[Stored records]
□ □ □
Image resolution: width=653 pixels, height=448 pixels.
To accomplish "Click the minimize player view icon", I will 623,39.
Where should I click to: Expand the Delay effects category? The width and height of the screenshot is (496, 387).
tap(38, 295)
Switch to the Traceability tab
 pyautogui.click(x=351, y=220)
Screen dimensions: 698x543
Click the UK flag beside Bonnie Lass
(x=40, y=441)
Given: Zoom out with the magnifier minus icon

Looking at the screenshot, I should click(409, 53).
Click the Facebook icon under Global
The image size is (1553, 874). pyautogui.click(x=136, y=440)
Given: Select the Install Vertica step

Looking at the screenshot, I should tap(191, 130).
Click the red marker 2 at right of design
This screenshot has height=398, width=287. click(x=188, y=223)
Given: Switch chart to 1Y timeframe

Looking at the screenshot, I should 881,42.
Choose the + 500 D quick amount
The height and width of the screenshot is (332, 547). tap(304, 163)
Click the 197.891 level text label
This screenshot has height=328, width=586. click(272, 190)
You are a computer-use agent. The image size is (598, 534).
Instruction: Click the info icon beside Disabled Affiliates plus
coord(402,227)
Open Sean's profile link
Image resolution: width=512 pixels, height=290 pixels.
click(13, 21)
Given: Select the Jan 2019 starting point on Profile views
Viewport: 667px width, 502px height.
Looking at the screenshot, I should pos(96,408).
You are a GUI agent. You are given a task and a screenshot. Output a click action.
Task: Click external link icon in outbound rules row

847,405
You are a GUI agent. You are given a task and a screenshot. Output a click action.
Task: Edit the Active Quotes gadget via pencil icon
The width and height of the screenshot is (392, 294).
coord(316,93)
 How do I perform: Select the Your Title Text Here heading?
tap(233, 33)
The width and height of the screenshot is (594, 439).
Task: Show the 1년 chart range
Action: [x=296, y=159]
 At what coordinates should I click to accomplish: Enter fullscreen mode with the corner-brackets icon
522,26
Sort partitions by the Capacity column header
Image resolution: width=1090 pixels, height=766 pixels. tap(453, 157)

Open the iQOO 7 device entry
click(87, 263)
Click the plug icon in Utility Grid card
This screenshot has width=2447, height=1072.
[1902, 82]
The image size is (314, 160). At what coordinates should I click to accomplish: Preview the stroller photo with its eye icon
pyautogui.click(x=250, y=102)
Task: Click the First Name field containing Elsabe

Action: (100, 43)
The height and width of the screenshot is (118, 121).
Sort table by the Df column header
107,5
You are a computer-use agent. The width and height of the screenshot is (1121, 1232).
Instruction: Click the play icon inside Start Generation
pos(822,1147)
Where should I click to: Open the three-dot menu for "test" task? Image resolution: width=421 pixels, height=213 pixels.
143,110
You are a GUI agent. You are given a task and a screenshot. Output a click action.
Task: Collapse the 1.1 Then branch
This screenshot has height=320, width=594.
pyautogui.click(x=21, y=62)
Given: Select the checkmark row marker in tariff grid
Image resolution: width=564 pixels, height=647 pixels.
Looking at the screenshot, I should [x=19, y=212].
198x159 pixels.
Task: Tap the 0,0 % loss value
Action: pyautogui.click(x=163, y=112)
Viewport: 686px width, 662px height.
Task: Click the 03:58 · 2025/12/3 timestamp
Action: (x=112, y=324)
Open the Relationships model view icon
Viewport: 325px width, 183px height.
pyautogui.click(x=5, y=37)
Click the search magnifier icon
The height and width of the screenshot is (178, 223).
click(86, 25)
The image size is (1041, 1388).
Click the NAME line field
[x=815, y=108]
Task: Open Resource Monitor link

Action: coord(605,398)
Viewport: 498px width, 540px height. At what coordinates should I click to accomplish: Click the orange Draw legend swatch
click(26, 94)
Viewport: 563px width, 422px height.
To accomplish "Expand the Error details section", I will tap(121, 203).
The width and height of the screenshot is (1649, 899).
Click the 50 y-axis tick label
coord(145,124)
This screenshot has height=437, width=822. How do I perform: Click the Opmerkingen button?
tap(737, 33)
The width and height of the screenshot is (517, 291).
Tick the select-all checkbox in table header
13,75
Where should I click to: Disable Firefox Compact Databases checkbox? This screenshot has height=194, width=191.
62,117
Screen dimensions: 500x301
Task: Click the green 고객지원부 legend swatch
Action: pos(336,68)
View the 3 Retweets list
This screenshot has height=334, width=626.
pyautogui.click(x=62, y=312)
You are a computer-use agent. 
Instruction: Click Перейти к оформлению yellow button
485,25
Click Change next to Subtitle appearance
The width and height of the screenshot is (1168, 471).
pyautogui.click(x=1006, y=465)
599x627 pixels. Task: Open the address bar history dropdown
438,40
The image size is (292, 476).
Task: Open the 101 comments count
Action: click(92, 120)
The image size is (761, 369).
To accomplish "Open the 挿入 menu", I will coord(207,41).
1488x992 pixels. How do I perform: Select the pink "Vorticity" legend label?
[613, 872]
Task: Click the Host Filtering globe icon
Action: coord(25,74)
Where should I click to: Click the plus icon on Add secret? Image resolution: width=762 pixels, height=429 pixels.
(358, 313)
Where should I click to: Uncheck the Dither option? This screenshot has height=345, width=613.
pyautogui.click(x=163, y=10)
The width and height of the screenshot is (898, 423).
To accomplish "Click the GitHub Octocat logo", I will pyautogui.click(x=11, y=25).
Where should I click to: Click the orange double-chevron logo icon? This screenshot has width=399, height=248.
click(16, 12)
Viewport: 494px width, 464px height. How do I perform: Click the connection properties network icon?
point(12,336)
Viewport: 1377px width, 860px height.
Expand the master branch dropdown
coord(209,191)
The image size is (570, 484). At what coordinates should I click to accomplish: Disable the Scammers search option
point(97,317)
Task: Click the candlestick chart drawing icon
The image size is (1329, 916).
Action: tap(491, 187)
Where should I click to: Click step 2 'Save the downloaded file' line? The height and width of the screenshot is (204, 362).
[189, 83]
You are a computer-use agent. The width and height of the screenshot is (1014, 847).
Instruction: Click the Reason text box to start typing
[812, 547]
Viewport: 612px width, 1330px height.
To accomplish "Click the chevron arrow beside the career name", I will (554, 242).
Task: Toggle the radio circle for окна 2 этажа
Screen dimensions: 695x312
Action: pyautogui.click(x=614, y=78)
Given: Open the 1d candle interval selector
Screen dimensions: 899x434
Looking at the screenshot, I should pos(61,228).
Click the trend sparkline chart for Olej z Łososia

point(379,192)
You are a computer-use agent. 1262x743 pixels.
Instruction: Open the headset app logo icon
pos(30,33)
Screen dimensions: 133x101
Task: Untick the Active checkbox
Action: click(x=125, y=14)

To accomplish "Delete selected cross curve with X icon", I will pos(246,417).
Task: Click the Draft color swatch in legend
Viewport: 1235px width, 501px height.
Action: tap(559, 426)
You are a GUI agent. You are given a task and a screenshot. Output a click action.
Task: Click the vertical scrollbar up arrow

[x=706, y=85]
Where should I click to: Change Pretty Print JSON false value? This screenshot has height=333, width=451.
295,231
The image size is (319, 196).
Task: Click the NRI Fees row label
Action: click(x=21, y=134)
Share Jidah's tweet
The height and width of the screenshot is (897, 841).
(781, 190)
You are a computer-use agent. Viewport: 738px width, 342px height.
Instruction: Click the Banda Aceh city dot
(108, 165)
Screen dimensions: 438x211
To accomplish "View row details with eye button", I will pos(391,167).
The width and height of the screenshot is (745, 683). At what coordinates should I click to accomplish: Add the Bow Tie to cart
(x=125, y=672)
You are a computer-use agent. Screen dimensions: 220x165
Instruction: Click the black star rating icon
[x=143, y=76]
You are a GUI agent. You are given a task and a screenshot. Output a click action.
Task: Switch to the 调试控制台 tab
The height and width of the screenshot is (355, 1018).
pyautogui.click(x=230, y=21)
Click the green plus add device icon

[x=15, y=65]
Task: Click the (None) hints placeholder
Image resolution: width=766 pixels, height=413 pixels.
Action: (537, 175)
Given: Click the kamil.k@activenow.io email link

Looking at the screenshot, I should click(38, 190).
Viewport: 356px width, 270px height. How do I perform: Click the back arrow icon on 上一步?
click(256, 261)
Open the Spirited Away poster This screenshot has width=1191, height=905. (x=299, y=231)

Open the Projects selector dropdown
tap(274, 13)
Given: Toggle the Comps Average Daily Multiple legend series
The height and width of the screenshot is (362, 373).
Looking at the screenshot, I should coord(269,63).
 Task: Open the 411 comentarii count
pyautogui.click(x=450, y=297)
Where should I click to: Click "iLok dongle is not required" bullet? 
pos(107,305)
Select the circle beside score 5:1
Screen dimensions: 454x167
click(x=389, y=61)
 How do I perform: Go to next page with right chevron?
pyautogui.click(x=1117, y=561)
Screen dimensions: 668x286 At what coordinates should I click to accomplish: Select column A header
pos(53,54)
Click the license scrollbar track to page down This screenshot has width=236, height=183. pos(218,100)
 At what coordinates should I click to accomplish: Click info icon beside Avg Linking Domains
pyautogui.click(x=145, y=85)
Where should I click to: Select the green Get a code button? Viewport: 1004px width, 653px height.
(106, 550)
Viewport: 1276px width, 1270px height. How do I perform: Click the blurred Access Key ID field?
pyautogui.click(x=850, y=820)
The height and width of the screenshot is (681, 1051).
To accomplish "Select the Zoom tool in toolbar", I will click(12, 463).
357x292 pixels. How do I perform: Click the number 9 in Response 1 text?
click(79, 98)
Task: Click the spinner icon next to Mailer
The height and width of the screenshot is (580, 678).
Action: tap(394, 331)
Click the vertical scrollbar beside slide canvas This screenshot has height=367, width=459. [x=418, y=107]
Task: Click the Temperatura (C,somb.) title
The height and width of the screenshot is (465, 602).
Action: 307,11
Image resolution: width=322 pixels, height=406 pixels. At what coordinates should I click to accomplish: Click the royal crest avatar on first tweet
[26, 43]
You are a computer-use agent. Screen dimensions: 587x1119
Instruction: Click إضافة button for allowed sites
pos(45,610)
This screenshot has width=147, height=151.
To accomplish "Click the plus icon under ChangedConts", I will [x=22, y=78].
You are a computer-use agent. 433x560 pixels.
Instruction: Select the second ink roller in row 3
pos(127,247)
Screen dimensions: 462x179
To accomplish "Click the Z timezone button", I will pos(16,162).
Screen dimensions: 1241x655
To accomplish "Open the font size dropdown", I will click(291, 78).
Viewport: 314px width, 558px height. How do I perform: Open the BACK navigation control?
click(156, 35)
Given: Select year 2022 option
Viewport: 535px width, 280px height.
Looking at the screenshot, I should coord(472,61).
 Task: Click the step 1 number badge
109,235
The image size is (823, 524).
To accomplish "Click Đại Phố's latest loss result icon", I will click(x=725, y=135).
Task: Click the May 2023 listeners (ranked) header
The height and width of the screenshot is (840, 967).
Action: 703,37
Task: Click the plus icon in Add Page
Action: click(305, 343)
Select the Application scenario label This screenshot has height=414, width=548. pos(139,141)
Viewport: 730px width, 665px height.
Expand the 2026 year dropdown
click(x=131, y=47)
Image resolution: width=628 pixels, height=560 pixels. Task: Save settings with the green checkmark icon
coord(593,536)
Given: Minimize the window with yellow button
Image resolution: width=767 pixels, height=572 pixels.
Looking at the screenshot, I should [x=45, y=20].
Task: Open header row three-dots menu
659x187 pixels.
□ □ □
Please copy the lines in the records above between the one holding "Open the iQOO 7 device entry" and the one holding "Given: Select the checkmark", inclusive, exactly and with no other line.

RESPONSE TO THIS TASK »
Open the iQOO 7 device entry
click(87, 263)
Click the plug icon in Utility Grid card
This screenshot has width=2447, height=1072.
[1902, 82]
The image size is (314, 160). At what coordinates should I click to accomplish: Preview the stroller photo with its eye icon
pyautogui.click(x=250, y=102)
Task: Click the First Name field containing Elsabe

Action: (100, 43)
The height and width of the screenshot is (118, 121).
Sort table by the Df column header
107,5
You are a computer-use agent. The width and height of the screenshot is (1121, 1232).
Instruction: Click the play icon inside Start Generation
pos(822,1147)
Where should I click to: Open the three-dot menu for "test" task? Image resolution: width=421 pixels, height=213 pixels.
143,110
You are a GUI agent. You are given a task and a screenshot. Output a click action.
Task: Collapse the 1.1 Then branch
This screenshot has height=320, width=594.
pyautogui.click(x=21, y=62)
Given: Select the checkmark row marker in tariff grid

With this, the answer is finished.